TEXT SECTION ::

Personal information
- Full name: Clare Ferguson (née: McMeniman)
- Born: 11 July 1985 (age 41)
- Height: 185 cm (6 ft 1 in)
- Relative: Hugh McMeniman (brother)
- School: Warwick West State School John Paul College
- University: University of Queensland

Netball career
- Playing positions: GD, WD
- Years: Club team / Apps
- 2004–2006: AIS Canberra Darters
- 2007–2016: Queensland Firebirds
- Years: National team / Caps
- 2014–2016: Australia / 15

Medal record
Representing Australia
Fast5 Netball World Series
| Silver medal – second place | 2014 Auckland | Team |
World Youth Netball Championships
| Bronze medal – third place | 2005 Fort Lauderdale | Team |

= Clare McMeniman =

Australia international netball player

Clare McMeniman (born 11 July 1985), also known as Clare Ferguson, is a former Australia netball international player. She captained Australia when they won the 2016 Netball Quad Series and the 2016 Constellation Cup. McMeniman was also a member of the Queensland Firebirds team that won the 2011, 2015 and 2016 ANZ Championships.

WHAT TO DO ::
- a) Write out the part of the Clare McMeniman text that begins at the words "Clare McMeniman (born" and ends after the words "2016 ANZ Championships.".
- b) Extend the Clare McMeniman text from the point where it stops.

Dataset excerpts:
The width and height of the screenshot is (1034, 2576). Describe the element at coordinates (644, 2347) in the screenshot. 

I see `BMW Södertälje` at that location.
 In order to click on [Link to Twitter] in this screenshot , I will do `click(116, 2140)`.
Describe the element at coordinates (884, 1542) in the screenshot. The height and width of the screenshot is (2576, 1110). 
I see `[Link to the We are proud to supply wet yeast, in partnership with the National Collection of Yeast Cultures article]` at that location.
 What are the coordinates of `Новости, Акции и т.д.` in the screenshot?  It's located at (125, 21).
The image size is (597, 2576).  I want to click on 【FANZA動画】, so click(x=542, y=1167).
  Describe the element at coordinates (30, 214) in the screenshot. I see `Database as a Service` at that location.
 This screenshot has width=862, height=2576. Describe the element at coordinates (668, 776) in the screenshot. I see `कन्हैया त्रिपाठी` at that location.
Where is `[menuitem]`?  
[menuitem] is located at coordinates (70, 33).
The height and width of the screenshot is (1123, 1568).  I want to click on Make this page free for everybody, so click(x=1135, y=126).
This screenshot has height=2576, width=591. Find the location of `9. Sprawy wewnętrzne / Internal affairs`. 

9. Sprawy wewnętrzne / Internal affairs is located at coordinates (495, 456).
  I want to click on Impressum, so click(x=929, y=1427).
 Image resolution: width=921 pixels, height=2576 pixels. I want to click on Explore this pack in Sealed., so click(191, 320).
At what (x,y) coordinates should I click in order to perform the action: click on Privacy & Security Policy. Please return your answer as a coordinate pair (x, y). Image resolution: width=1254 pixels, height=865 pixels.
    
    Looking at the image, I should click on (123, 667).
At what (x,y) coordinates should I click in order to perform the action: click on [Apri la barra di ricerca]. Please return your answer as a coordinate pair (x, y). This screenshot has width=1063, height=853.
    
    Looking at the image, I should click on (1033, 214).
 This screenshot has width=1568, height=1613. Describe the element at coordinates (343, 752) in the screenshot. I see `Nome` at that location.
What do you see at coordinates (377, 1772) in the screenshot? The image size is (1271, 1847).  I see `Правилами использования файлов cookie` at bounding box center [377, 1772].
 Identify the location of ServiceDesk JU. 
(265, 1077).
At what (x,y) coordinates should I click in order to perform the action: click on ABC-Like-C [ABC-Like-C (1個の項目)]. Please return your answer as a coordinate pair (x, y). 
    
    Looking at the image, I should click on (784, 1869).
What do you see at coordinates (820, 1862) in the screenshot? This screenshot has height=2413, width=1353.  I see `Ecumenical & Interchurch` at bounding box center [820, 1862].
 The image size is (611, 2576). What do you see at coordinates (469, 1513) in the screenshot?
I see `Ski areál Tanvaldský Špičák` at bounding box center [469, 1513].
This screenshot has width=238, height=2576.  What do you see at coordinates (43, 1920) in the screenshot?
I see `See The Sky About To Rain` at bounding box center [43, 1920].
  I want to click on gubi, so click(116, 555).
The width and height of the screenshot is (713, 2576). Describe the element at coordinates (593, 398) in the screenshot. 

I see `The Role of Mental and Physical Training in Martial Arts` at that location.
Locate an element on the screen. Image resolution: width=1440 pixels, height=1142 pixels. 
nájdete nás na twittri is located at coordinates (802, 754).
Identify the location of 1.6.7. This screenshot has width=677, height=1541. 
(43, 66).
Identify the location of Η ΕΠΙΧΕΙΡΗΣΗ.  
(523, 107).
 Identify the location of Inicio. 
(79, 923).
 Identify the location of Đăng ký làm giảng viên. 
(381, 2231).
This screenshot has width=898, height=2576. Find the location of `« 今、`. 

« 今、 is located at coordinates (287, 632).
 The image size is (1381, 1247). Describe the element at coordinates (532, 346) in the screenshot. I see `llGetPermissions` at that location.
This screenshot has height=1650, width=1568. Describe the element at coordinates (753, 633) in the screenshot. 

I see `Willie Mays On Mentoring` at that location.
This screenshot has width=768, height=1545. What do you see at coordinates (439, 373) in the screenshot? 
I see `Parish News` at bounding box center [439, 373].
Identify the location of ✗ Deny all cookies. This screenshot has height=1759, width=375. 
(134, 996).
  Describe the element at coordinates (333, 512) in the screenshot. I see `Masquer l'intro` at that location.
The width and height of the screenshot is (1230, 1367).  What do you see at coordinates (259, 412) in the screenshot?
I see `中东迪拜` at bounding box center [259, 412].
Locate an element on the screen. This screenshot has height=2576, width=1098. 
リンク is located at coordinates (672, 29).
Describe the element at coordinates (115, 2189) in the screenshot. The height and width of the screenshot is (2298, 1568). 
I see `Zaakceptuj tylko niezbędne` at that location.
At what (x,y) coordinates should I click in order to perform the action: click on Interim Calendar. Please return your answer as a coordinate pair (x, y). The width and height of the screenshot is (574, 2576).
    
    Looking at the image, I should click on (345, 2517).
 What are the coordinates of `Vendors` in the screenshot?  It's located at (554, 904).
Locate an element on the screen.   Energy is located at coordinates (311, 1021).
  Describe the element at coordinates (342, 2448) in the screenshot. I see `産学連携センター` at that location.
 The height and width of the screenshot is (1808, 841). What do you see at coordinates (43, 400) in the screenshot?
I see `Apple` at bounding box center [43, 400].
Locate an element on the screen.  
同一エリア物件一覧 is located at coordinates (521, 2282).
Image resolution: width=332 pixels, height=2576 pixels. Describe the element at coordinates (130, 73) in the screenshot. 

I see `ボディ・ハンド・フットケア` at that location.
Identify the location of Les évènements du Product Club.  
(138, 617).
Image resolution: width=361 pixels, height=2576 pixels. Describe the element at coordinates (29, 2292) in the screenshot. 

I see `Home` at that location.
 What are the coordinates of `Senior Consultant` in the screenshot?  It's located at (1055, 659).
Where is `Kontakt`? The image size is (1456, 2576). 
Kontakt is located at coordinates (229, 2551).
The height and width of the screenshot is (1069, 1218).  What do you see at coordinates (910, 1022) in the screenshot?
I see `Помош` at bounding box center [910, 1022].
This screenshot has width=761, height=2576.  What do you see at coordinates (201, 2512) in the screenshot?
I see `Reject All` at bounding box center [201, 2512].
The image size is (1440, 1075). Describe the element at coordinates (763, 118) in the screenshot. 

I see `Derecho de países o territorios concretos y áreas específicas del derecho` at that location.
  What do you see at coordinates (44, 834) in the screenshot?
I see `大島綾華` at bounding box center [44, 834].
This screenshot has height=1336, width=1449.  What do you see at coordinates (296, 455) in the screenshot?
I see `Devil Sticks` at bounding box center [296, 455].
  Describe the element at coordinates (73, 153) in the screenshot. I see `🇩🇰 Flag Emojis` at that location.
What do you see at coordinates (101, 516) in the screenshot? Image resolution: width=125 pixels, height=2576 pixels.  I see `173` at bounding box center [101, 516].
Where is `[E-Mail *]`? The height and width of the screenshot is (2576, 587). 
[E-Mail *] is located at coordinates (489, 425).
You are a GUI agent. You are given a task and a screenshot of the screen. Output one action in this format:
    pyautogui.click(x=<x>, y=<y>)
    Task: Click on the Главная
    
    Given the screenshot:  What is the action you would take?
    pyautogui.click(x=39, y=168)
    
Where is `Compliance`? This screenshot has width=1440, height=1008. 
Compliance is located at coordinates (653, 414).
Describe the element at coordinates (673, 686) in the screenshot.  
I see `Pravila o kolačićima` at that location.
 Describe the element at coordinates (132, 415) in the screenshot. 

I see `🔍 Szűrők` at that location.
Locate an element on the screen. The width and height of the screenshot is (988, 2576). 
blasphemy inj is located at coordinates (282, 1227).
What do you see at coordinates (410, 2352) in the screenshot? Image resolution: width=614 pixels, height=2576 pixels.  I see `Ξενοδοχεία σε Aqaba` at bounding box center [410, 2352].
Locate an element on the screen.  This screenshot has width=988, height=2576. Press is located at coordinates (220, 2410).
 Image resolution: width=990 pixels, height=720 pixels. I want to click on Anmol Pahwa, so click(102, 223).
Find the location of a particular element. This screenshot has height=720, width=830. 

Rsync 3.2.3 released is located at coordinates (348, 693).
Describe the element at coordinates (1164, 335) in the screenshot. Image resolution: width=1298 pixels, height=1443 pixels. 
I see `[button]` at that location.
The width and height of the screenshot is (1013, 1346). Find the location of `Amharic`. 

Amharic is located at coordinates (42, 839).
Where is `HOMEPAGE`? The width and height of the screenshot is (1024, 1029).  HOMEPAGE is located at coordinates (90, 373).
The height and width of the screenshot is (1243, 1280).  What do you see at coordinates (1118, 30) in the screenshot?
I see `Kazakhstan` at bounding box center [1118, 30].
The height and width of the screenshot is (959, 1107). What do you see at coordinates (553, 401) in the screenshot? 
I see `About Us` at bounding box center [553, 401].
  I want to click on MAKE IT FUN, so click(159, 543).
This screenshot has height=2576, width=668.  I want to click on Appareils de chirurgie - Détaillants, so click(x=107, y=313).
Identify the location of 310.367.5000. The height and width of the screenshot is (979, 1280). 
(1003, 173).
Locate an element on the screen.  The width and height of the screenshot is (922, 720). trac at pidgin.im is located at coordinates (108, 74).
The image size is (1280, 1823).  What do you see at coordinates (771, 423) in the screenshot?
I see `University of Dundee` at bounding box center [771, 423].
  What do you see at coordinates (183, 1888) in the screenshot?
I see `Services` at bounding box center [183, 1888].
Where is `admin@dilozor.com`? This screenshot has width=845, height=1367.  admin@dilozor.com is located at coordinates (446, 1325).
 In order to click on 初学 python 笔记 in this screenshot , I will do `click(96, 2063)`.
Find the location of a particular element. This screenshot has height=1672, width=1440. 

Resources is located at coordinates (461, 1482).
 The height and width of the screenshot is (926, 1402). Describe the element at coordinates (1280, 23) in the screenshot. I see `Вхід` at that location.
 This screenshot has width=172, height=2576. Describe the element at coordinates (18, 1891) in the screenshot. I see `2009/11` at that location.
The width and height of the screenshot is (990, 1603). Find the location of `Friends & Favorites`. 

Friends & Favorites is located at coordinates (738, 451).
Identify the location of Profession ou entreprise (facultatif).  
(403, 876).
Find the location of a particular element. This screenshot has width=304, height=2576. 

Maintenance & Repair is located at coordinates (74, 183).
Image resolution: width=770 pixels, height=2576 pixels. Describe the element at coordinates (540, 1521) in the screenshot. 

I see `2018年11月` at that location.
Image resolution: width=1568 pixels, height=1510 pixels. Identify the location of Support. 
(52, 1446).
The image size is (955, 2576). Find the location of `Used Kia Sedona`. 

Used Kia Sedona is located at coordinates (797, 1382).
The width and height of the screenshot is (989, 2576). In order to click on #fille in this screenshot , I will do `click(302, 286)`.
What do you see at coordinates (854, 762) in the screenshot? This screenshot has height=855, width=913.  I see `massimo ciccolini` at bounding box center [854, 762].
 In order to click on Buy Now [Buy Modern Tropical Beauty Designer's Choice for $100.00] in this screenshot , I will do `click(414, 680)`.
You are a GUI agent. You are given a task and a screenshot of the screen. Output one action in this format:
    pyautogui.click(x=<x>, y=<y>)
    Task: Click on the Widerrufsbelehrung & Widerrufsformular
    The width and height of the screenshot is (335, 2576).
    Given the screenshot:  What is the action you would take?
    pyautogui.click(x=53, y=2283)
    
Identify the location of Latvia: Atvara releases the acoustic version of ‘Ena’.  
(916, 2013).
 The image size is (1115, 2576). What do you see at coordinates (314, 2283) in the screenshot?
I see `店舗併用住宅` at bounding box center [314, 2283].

REPLIES ::
- a)
Clare McMeniman (born 11 July 1985), also known as Clare Ferguson, is a former Australia netball international player. She captained Australia when they won the 2016 Netball Quad Series and the 2016 Constellation Cup. McMeniman was also a member of the Queensland Firebirds team that won the 2011, 2015 and 2016 ANZ Championships.

- b)
==Early life, family and education==
McMeniman was raised in Warwick, Queensland. She is the daughter of Geoff and Anne-Maree McMeniman. Her father, a solicitor, died in 2009 and her mother died in 2012. Her older brother, Hugh McMeniman, is a former Australian rugby union international player. She was educated at Warwick West State School and John Paul College, Brisbane. She also attended the University of Queensland where she gained a
Bachelor of Science degree in 2007 and a Masters of Speech Pathology degree in 2010. During her playing career, she also worked full-time as a speech pathologist at the Princess Alexandra Hospital, Brisbane.

==Playing career==
===AIS Canberra Darters===
Between 2004 and 2006, McMeniman played for AIS Canberra Darters in the Commonwealth Bank Trophy league. Her Darters team mates included Laura Geitz. In 2005 she received the league's Best New Talent award.

===Queensland Firebirds===
Between 2007 and 2016, McMeniman played for Queensland Firebirds, originally in the Commonwealth Bank Trophy league and subsequently in the ANZ Championship. After helping Firebirds win the 2011 ANZ Championship, she initially announced her retirement. However, after missing the 2012 and 2013 seasons, she returned to play for Firebirds in 2014. She subsequently helped Firebirds win two further ANZ Championships in 2015 and 2016. Together with Romelda Aiken and Laura Geitz, McMeniman was one of only three players who featured in all three Championship winning squads.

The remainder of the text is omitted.